### Tasks for this exercise:
[1] In the stored data entries, edit the stretch from the line containing "At what (x,y)" through the line containing "The image size is (595, 472)." by swapping "screenshot" for "screen capture" and leaving everything else unchanged.
[2] Extend the text on expatriate assignments in Brazil by writing what follows its final sentence.

---- Text

As mentioned above, secondment in the narrow sense is not an option where the employee will be obtaining a temporary V visa, which requires a local employment agreement. Also, while in the secondment letter, great care should be taken to maintain the home company employment relationship under U.S. federal and state laws, in case of dispute, Brazilian labor and employment laws will typically be deemed to apply. Finally, as discussed above, secondments can trigger a taxable presence of the U.S. home company in Brazil.
There also is a possible pitfall insofar that a permanent visa requires the appointment of the employee in the articles of organization of the local company, as the company’s officer. To reduce the related employee costs, the host company often decides to have the expatriate appointed as a non-employee officer of the local limited liability company (diretor estatutário). However, the contracting of executives of limited liability companies as non-employee statutory officers poses employment misclassification risks that must be reviewed on a case-by-case basis.
If there is a strong desire to maintain home company benefits, it is common to implement a split payroll arrangement, pursuant to which the expatriate continues receiving compensation abroad (in foreign currency) and also receives a local payment that is at least in the amount required by the immigration authorities for the position.
The existence of two simultaneous agreements can, however, later create added costs to the company. This is because if the expatriate’s original agreement remains intact, the employee will be covered by two different agreements at the same time (the Brazilian one and the foreign one). As Brazilian laws are already very protective and beneficial to the individuals, having two simultaneous agreements may require that some rights (such as vacation and year bonus payments) are paid twice.
Also, in case the total compensation is paid in Brazil under a local employment agreement, there are no discussions about potential detrimental currency exchange variation and all the local labor charges are automatically collected over the payments paid through payroll. This significantly mitigates against the range of claims that can later be brought by the foreign expatriate employee against the local entity.
TERMINATION OF THE EXPATRIATE ASSIGNMENTS IN BRAZIL
Once the international assignment comes to an end, the Brazilian employment agreement (if applicable) needs to be terminated before repatriation. There are three legal alternatives for ending an employment relationship in Brazil: (i) resignation; (ii) dismissal without cause; or (iii) dismissal with cause. Dismissal with cause is limited to very narrow situations of misconduct, and mere lack of performance, or lack of work (redundancy), do not qualify. Accordingly, in most instances, the relevant termination options are resignation or dismissal without cause.

--------
---- Exercise materials

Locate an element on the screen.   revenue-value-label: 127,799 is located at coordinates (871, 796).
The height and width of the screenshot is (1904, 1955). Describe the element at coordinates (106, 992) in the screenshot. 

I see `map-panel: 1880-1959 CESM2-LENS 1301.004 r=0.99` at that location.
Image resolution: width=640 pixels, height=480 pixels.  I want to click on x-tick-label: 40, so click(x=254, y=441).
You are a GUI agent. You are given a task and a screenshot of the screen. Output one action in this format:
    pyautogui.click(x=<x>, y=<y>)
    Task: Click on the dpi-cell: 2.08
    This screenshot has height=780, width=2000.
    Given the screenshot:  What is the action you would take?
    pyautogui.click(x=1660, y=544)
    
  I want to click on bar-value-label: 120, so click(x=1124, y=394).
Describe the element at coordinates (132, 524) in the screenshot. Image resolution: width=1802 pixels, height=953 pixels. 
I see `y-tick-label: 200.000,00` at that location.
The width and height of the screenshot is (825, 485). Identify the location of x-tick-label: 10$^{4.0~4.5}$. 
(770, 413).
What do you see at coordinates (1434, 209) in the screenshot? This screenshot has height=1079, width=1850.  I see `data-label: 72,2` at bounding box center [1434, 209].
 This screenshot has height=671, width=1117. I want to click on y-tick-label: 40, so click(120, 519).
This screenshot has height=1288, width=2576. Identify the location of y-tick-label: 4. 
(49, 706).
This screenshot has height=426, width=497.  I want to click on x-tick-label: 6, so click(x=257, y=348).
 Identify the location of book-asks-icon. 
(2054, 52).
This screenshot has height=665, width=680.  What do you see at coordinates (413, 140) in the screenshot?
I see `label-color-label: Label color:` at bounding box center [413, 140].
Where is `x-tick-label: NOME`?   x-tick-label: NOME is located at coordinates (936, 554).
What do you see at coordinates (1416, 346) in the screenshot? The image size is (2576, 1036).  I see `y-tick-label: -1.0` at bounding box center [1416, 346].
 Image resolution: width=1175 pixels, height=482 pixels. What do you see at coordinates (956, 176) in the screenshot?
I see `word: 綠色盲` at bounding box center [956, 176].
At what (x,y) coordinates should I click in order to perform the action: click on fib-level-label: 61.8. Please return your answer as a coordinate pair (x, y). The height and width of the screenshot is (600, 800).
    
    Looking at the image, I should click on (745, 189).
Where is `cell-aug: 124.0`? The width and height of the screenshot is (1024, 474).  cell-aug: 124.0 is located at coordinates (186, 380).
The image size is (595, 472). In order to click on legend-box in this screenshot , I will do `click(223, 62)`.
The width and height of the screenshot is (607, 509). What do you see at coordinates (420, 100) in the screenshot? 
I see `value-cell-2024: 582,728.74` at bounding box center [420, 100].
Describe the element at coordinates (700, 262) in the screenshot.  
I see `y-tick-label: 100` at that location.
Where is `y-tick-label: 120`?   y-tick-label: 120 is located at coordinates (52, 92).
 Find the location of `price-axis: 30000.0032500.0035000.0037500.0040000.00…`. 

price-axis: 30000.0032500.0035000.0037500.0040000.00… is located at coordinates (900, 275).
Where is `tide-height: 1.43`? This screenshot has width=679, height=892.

--------

### Answers:
[1]
At what (x,y) coordinates should I click in order to perform the action: click on fib-level-label: 61.8. Please return your answer as a coordinate pair (x, y). The height and width of the screen capture is (600, 800).
    
    Looking at the image, I should click on (745, 189).
Where is `cell-aug: 124.0`? The width and height of the screen capture is (1024, 474).  cell-aug: 124.0 is located at coordinates (186, 380).
The image size is (595, 472). In order to click on legend-box in this screen capture , I will do `click(223, 62)`.

[2]
In case of resignation, the company will not have to pay any severance indemnity in Brazil, except for prorated and accrued remuneration (e.g., accrued bonuses, accrued vacation and vacation bonus). While the employee can receive payout of all accrued payments in his or her FGTS account, there is a three year waiting period to do so, during which the employee may not have worked in Brazil.
In case of a dismissal without cause, the company will have to pay all statutory severance indemnities, including a 40% surcharge of funds accrued in the FGTS account to be paid to the employee (who will receive immediate access to his or her FGTS account) and a 10% surcharge to be paid to the government, in addition to prorated and accrued remuneration.
While resignation is thus preferable from the employer’s perspective, under Brazilian labor laws, there is no lawful way to agree with the expatriate in advance (contractually or otherwise) and thus guarantee that he or she will ask for resignation at the end of the assignment, to avoid the need to pay severance.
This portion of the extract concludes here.